Although we aimed to optimize the study design, there are still some remaining limitations in our updated design. The observational nature introduces for example selection bias by the inability to randomize participants. However, our team recently published a manuscript which showed that the generalizability of the PRIME-NL study seems to be good. For example, there is no difference in the prevalence or proportion of atypical parkinsonism between the intervention and usual care region [5]. Furthermore, PRIME Parkinson care has also been operationalized in the Bath area in the United Kingdom (PRIME-UK) as a single-centre open label randomized controlled trial [15].This enables us to investigate the utility of PRIME Parkinson care both in a real-life situation (in the Netherlands), as well as in a controlled environment (in the United Kingdom) and triangulate our results.

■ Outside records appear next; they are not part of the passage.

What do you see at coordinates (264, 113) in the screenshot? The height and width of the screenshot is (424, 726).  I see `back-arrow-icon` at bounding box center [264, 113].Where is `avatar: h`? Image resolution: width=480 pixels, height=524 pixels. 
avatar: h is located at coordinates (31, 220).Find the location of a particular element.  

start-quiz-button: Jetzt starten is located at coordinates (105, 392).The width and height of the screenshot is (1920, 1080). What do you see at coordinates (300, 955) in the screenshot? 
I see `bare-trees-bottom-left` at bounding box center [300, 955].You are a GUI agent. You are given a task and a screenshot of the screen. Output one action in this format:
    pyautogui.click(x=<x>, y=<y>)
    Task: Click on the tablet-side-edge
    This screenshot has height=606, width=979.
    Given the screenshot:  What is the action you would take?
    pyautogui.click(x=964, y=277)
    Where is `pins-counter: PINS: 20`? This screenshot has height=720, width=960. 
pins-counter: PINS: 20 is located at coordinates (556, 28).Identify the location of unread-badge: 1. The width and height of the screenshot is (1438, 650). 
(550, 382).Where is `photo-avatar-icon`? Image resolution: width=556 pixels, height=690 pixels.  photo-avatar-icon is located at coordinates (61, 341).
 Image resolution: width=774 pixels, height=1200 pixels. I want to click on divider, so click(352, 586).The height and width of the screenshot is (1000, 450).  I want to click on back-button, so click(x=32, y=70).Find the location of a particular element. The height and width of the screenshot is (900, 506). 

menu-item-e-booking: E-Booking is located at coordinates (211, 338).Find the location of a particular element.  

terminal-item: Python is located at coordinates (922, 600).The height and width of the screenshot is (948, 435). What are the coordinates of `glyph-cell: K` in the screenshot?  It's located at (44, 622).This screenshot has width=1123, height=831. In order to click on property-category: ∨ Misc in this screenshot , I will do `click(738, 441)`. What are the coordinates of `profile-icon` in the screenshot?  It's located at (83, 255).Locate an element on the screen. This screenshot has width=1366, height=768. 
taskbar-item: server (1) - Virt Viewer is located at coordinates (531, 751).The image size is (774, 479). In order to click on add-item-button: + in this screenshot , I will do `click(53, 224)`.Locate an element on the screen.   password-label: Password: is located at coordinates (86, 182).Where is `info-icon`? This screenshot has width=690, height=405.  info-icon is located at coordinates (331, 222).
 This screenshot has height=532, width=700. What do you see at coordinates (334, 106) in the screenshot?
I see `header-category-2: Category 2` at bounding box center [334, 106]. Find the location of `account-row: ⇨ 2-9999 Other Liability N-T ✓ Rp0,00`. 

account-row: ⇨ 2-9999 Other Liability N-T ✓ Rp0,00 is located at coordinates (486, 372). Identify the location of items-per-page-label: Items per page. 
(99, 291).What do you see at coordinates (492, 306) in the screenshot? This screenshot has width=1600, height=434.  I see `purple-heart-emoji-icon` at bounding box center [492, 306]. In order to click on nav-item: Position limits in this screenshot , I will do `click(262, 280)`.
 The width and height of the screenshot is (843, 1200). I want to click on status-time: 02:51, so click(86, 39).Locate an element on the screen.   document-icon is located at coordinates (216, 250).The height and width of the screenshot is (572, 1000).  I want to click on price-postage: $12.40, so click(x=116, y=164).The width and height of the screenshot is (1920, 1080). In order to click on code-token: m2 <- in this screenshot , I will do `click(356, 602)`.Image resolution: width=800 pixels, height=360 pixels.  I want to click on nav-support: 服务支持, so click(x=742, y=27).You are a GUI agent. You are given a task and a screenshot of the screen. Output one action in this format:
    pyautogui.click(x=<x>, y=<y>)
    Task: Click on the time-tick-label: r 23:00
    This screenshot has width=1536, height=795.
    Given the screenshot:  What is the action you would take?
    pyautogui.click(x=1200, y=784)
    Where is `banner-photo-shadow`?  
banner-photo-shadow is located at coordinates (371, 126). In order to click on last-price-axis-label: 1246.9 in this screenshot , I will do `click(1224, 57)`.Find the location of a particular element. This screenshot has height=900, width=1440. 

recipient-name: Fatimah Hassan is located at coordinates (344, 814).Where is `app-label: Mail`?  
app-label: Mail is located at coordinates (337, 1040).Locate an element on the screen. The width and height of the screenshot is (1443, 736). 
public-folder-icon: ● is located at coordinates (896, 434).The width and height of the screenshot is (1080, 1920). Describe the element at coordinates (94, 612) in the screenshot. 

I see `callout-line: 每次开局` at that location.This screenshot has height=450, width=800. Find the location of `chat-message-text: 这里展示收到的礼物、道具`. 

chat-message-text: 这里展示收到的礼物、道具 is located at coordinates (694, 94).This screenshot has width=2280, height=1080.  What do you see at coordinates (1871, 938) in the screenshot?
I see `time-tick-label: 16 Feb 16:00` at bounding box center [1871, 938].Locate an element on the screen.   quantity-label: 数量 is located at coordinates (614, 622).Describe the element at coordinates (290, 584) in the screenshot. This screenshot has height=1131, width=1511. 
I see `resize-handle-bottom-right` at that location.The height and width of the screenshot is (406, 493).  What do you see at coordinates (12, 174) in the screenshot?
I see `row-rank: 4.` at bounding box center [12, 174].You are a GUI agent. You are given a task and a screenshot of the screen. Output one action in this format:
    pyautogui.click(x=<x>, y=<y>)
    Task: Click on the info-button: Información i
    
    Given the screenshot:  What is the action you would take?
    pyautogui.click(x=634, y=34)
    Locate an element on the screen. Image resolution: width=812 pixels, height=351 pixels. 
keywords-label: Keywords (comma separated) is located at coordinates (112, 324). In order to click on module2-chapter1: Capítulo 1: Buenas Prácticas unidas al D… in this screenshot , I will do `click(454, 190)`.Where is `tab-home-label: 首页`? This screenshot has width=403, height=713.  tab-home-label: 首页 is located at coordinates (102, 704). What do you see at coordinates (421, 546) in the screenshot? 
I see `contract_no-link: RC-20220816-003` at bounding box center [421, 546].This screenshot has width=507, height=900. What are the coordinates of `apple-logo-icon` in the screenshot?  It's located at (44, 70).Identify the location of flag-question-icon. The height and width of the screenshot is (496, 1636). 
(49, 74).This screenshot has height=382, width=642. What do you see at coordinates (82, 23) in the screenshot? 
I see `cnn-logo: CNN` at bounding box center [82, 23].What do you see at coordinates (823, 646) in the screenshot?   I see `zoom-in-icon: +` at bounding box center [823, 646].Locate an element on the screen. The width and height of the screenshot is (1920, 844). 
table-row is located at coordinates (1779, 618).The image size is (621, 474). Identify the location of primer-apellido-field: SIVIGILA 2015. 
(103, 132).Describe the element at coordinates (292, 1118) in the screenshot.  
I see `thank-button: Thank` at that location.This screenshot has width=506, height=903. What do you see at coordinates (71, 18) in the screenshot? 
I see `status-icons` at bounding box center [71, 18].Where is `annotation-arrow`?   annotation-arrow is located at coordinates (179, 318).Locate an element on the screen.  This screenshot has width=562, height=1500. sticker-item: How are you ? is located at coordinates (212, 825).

Another limitation might be any underestimation in the inflation of the cost of care dimension. At the moment, we assume a discount rate of 3% as advised by Dutch economic evaluation guidelines [16], in sensitivity analyses we explore discounting costs according to the Dutch medical consumer price index [17]. Another limitation is that a ceiling effect might occur on outcome measures, for example on the Patient Activation Measure [18].

Taken together, the evaluation of a complex healthcare model that is implemented in the real world with external “perturbations” introduces challenges but also allowed us to adapt and improve our study design. This approach may be used in the design of a similar model for other chronic health conditions. Our solutions and transparent descriptions could both serve as a template for other complex healthcare evaluations.